◆ PROVIDED TEXT
------
1) The donor must be verifiable dead,

2) Proper informed consent must have been given by the deceased donor with verification from a trustworthy source

3) The donor’s remains must be treated with the utmost respect.

Blessed Pope John Paul II, addressing the 18th International Congress of the Transplantation Society on August 29, 2000, stated that,

Vital organs which occur singly in the body can be removed only after death; that is, from the body of someone who is certainly dead … the death of a person is a single event consisting in the total disintegration of that unity and integrated whole that is the personal self … The death of a person is an event which no scientific technique or empirical method can identify directly … the ‘criteria’ for ascertaining death used by medicine today should not be understood as the technical scientific determination of that exact moment of a person’s death, but as a scientifically secure means of identifying the biological signs that a person has died.

Hence, the key issue is to determine when life has reached its end. As such, Pope John Paul II stated: “Death can mean decomposition, disintegration, a separation (cf. Salvifici Doloris, Gaudium et Spes). It occurs when the spiritual principle which ensures the unity of the individual can no longer exercise its functions in and upon the organism, whose elements left to themselves, disintegrate.”

Conclusively, Dr Paul A Byrne indicates that:

The statements of Pope Pius XII, Pope John Paul II, the Council of Vienne, the Council of the Fifth Lateran, and the Catechism of the Catholic Church, combined with knowledge of biology, biochemistry, medicine, jurisprudence, and theology make clear to us that the unity of the body is present until excision of organs. At the very least, if the separation of the body and life cannot be verified, or if there is doubt about the separation of the body and life, organ excision is morally prohibited and should not be allowed.
------
◆ REQUIRED ACTION 1
From the organ donation text, print everything between "Blessed Pope John" and "person has died.", inclusive.
◆ REQUIRED ACTION 2
In the organ donation text, on what date did Pope John Paul II address the 18th International Congress of the Transplantation Society?

◆ DATA FOR ANALYSIS
------
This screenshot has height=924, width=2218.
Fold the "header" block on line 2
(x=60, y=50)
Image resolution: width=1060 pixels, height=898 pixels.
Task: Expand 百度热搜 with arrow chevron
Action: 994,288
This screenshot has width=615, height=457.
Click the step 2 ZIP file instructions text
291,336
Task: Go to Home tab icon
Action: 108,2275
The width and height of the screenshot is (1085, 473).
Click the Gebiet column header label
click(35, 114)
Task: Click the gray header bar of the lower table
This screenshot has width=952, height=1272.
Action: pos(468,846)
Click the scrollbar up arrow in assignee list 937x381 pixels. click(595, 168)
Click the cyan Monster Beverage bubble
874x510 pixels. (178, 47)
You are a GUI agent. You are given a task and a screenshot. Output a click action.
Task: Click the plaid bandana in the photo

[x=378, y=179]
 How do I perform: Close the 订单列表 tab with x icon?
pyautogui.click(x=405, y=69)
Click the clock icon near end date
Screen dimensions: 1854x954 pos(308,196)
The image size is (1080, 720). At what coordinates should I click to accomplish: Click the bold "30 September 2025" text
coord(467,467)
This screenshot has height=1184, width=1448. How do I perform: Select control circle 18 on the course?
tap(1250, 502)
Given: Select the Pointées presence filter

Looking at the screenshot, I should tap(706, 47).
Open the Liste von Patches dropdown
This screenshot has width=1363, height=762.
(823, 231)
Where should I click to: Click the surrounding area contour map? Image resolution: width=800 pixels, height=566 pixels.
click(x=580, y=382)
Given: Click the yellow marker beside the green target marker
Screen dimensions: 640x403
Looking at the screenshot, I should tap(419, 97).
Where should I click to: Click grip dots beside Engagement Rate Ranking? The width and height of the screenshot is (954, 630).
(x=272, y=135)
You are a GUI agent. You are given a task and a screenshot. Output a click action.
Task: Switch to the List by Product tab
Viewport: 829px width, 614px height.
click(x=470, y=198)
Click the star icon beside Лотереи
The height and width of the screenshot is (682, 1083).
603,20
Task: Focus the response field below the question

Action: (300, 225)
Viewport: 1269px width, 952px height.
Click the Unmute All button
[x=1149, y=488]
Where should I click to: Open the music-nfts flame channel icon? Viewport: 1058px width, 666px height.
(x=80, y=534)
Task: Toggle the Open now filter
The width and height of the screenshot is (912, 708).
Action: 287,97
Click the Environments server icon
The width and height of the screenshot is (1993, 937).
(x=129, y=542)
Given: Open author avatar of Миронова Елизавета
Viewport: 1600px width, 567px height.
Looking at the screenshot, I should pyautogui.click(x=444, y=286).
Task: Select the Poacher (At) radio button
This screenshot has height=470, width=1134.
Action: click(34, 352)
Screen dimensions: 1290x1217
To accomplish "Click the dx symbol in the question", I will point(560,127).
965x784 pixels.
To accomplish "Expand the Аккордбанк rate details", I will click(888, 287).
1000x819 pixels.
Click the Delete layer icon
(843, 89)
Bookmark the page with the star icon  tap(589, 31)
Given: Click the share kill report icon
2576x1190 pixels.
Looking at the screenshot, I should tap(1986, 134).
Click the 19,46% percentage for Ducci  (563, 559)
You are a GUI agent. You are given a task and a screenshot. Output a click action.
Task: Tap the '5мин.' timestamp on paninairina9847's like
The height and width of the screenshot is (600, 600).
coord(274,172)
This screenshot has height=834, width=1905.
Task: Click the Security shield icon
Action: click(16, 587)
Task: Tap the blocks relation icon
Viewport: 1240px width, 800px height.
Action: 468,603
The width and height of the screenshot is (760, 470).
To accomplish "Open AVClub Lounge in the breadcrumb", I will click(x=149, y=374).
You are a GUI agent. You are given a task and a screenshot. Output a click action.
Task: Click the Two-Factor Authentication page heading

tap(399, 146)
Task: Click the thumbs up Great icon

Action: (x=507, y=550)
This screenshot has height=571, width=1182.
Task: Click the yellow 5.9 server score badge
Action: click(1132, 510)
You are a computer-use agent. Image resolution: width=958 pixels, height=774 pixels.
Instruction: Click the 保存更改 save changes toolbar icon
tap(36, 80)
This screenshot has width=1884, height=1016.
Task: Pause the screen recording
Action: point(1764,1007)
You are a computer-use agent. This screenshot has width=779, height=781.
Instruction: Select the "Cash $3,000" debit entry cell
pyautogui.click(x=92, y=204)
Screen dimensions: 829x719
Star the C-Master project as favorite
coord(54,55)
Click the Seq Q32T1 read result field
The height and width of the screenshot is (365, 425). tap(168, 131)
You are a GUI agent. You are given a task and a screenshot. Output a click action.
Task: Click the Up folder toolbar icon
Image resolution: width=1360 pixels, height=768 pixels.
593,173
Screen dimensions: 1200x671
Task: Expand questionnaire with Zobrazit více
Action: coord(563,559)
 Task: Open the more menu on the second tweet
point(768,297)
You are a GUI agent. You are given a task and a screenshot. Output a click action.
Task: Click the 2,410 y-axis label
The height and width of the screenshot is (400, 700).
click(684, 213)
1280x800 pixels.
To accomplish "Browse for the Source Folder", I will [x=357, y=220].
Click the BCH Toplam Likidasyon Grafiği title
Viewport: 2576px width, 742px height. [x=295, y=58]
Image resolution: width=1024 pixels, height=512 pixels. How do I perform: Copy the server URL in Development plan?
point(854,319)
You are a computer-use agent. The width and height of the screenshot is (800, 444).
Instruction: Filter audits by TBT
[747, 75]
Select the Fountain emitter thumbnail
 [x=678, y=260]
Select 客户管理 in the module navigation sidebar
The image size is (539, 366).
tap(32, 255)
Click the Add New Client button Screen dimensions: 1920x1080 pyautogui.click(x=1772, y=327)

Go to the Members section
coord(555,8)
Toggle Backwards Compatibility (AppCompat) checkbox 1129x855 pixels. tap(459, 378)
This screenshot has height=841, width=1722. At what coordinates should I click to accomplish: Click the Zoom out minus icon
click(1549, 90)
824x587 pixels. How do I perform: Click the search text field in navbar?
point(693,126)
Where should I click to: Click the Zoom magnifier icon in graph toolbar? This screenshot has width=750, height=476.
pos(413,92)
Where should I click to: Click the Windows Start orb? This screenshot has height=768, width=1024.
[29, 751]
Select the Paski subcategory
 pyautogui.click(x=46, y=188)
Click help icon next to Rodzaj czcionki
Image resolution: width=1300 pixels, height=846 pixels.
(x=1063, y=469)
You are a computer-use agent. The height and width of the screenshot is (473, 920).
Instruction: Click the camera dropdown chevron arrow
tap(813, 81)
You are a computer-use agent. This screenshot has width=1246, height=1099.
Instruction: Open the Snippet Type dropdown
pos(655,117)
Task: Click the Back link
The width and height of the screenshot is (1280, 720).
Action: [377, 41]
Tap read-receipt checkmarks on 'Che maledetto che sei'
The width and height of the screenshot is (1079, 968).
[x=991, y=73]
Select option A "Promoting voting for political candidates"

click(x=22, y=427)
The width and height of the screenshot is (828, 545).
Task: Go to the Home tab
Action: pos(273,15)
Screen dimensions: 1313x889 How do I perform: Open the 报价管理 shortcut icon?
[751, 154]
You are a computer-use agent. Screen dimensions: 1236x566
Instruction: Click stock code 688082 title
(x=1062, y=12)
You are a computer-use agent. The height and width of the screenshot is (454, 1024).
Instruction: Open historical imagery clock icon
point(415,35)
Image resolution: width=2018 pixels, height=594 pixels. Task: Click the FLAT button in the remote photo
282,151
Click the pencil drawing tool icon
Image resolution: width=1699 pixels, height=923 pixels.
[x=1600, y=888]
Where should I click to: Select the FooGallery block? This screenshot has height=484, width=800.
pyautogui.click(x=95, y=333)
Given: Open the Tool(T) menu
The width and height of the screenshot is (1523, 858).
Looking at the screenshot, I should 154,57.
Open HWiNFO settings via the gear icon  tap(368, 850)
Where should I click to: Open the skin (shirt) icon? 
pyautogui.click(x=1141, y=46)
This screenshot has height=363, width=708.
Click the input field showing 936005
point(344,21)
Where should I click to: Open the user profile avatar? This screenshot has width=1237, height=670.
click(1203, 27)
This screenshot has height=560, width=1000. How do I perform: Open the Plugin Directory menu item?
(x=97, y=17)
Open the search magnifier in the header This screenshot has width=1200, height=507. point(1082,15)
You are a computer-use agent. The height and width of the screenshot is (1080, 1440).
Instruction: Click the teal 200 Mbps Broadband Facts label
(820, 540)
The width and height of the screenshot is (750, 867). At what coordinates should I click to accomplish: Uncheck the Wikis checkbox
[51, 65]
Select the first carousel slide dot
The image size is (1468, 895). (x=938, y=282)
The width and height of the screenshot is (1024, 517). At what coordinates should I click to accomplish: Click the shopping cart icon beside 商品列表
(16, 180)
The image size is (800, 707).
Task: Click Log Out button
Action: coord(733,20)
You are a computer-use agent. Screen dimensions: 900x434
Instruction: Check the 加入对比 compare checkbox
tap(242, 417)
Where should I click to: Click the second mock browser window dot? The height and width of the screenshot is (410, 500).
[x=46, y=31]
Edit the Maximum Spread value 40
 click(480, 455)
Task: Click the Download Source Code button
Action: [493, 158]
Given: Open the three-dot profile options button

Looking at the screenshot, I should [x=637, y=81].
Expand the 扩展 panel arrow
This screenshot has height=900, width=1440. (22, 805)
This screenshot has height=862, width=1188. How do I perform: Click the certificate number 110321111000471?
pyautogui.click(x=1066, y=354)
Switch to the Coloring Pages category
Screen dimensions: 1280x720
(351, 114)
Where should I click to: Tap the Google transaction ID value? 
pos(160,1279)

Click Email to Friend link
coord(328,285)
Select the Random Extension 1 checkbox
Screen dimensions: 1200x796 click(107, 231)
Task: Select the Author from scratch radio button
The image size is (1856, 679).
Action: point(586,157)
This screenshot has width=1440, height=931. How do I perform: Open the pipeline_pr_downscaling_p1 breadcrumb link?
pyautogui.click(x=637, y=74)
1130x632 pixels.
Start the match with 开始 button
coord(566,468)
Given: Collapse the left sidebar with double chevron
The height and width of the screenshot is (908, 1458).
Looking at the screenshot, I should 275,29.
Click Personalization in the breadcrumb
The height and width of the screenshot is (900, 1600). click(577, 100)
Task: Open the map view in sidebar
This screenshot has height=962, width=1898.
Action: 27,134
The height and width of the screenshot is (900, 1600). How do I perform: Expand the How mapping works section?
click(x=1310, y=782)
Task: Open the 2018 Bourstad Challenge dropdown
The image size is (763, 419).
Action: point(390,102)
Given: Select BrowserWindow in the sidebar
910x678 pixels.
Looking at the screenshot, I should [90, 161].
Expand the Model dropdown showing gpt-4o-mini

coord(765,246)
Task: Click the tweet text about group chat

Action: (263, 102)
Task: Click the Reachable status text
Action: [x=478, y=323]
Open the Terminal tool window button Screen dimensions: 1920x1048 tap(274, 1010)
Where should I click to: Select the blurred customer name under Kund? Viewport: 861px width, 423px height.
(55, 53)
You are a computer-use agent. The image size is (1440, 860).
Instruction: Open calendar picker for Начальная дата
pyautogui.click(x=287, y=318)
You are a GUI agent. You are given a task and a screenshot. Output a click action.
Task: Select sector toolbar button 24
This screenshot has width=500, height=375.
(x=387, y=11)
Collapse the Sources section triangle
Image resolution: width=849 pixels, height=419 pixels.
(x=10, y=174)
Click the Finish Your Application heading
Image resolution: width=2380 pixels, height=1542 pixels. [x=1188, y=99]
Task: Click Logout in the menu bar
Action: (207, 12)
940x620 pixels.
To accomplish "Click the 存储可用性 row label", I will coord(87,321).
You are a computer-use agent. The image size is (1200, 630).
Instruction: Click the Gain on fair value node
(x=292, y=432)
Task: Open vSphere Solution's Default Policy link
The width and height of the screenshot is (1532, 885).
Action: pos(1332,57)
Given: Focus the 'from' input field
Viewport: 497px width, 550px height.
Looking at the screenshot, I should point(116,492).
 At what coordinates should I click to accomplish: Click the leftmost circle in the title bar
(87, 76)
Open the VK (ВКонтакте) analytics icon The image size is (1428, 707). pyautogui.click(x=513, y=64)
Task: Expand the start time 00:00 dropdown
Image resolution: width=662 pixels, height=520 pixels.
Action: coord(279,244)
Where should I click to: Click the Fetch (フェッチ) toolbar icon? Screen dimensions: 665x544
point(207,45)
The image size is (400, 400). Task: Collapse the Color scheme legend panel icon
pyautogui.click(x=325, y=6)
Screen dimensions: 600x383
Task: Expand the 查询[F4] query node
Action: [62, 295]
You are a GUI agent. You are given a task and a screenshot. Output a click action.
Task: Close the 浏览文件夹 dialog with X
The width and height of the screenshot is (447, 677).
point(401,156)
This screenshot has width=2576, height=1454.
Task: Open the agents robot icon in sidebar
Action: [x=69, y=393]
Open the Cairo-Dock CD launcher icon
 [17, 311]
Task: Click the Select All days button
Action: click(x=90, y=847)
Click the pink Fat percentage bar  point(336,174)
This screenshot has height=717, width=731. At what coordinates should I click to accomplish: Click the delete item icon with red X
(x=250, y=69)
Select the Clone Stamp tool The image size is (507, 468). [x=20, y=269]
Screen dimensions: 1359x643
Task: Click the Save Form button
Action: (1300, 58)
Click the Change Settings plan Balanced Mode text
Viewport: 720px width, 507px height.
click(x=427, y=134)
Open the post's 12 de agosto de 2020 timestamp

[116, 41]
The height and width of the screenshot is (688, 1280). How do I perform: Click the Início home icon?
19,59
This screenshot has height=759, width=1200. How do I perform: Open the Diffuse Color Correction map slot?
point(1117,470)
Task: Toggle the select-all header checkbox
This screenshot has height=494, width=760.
------
◆ WORKED SOLUTION 1
Blessed Pope John Paul II, addressing the 18th International Congress of the Transplantation Society on August 29, 2000, stated that,

Vital organs which occur singly in the body can be removed only after death; that is, from the body of someone who is certainly dead … the death of a person is a single event consisting in the total disintegration of that unity and integrated whole that is the personal self … The death of a person is an event which no scientific technique or empirical method can identify directly … the ‘criteria’ for ascertaining death used by medicine today should not be understood as the technical scientific determination of that exact moment of a person’s death, but as a scientifically secure means of identifying the biological signs that a person has died.

◆ WORKED SOLUTION 2
August 29, 2000